At each polling station, a specially designated usher will be tasked with ensuring social distancing, and in many places, separate entrances and exits will be set up to avoid crowding.
Voters will be required to disinfect their hands twice — at the entrance to the voting location and before putting the ballot in an envelope behind the curtain.
Poll workers will be protected behind a clear plastic screen and voters will be required to pull down their masks for identification purposes.
More polling stations and more precautions mean more work and the committee is scrambling to hire more ballot officials to undertake and supervise the voting and counting process, as well as to expand its crew of anti-fraud poll watchers, who wear body cameras to document everything but the actual vote being placed in the envelope.
One of the biggest challenges being faced by the committee is not directly related to the coronavirus — the need to count the ballots quicker than ever before.
Election officials normally have seven days to complete counting the ballots, including absentee ballots, which are double-enveloped and require an extra step of verification.

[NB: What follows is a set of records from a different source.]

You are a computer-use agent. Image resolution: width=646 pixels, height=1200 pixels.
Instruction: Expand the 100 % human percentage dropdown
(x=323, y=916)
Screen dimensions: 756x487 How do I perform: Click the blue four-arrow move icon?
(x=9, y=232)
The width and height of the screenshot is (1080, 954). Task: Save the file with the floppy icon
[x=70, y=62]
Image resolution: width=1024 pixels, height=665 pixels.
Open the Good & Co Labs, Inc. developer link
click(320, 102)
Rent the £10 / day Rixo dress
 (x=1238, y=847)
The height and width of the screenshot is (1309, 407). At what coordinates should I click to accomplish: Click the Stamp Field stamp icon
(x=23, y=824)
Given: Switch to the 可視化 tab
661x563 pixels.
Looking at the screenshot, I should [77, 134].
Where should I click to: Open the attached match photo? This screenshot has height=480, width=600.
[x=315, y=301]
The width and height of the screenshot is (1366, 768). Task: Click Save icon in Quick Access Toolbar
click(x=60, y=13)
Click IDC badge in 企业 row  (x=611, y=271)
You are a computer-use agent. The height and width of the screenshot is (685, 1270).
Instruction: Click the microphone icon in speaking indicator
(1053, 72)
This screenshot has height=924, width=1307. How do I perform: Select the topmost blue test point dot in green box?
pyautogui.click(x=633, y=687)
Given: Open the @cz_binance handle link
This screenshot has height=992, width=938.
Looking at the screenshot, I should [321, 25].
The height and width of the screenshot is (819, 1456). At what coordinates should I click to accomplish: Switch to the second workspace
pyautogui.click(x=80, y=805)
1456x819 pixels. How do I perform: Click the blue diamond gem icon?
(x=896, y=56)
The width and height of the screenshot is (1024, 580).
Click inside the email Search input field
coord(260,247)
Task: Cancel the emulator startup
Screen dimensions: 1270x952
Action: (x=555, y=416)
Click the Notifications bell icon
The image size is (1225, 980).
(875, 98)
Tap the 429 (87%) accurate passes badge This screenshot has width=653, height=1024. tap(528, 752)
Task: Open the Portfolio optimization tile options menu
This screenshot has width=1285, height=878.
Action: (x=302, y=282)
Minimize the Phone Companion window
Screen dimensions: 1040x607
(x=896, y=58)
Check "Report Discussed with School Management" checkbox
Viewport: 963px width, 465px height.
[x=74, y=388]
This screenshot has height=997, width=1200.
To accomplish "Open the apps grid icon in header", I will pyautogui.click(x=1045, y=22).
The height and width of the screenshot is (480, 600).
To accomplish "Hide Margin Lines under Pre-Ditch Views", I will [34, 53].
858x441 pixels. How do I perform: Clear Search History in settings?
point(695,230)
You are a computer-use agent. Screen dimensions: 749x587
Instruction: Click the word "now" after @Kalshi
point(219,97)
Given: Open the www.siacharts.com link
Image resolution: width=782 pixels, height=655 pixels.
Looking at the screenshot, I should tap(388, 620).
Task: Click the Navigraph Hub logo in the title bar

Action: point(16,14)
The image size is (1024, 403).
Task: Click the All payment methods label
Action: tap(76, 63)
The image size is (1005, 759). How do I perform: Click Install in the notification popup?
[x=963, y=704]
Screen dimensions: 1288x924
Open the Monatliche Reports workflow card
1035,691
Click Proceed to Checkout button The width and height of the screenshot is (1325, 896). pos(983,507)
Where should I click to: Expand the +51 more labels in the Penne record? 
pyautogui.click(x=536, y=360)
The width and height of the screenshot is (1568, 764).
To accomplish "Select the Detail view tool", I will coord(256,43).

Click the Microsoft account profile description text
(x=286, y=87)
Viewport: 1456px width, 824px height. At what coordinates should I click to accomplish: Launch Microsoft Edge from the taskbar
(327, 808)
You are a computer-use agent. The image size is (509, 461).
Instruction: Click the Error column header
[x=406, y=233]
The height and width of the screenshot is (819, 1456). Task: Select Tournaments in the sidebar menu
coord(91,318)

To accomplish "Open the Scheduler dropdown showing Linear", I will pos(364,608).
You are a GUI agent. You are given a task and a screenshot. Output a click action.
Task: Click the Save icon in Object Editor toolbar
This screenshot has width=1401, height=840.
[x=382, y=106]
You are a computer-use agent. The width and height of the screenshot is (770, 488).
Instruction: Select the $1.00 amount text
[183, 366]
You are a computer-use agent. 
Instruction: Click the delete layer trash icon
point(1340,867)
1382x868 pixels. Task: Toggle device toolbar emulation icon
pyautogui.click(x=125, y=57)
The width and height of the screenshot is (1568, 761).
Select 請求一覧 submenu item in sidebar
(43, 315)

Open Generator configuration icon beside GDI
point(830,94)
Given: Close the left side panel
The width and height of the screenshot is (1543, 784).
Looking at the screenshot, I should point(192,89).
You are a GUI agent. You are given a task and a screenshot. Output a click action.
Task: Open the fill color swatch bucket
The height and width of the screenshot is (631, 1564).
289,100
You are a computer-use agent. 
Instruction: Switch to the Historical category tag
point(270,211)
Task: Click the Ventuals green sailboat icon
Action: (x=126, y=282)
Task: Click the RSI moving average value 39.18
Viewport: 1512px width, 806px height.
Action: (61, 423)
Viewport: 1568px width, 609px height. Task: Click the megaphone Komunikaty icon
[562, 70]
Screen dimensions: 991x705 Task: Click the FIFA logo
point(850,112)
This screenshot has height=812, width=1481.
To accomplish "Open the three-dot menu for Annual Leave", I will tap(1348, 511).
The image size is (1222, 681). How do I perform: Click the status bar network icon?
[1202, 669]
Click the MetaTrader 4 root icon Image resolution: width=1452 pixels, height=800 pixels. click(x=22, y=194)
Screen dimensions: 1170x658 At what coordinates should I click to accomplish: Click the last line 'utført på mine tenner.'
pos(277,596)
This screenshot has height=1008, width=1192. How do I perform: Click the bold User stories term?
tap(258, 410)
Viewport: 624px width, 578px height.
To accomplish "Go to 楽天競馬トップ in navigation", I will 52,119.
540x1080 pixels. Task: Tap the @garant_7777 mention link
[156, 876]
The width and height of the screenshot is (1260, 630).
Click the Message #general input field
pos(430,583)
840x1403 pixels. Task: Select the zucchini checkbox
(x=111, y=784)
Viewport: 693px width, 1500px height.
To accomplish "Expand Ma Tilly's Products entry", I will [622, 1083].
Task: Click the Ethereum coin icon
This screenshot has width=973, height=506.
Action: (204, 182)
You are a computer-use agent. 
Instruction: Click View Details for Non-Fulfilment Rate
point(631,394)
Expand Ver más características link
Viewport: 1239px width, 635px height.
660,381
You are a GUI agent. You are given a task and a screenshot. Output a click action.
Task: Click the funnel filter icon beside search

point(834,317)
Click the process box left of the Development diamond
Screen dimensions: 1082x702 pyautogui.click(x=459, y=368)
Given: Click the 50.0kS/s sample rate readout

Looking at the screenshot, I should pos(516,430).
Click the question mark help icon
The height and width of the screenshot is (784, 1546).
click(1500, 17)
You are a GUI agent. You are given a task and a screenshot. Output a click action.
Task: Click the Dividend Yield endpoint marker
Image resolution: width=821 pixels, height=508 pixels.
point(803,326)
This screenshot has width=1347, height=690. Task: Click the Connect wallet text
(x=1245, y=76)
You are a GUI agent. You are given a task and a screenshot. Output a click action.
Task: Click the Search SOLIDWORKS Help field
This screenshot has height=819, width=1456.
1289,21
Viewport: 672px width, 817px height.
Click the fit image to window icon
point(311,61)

But this year, the election is taking place just five days before the start of Passover, which means for all intents and purposes, the real deadline will be Sunday, March 28, and possibly even earlier, since the government activities usually shut down from sundown Friday to sundown Saturday for Shabbat, and Passover eve is not usually a normal workday.
Not only will counters have less time to tally votes, but there are also expected to be tens of thousands more absentee ballots from anyone who voted away from their normal designated polling station. Because the so-called double-envelope votes require an extra step of verification to ensure the same person did not cast a ballot at their designated polling booth, those votes take longer to count.
In 2020, 330,000 absentee ballots were cast, but in March that number could easily double, putting an extra strain on the Central Elections Committee.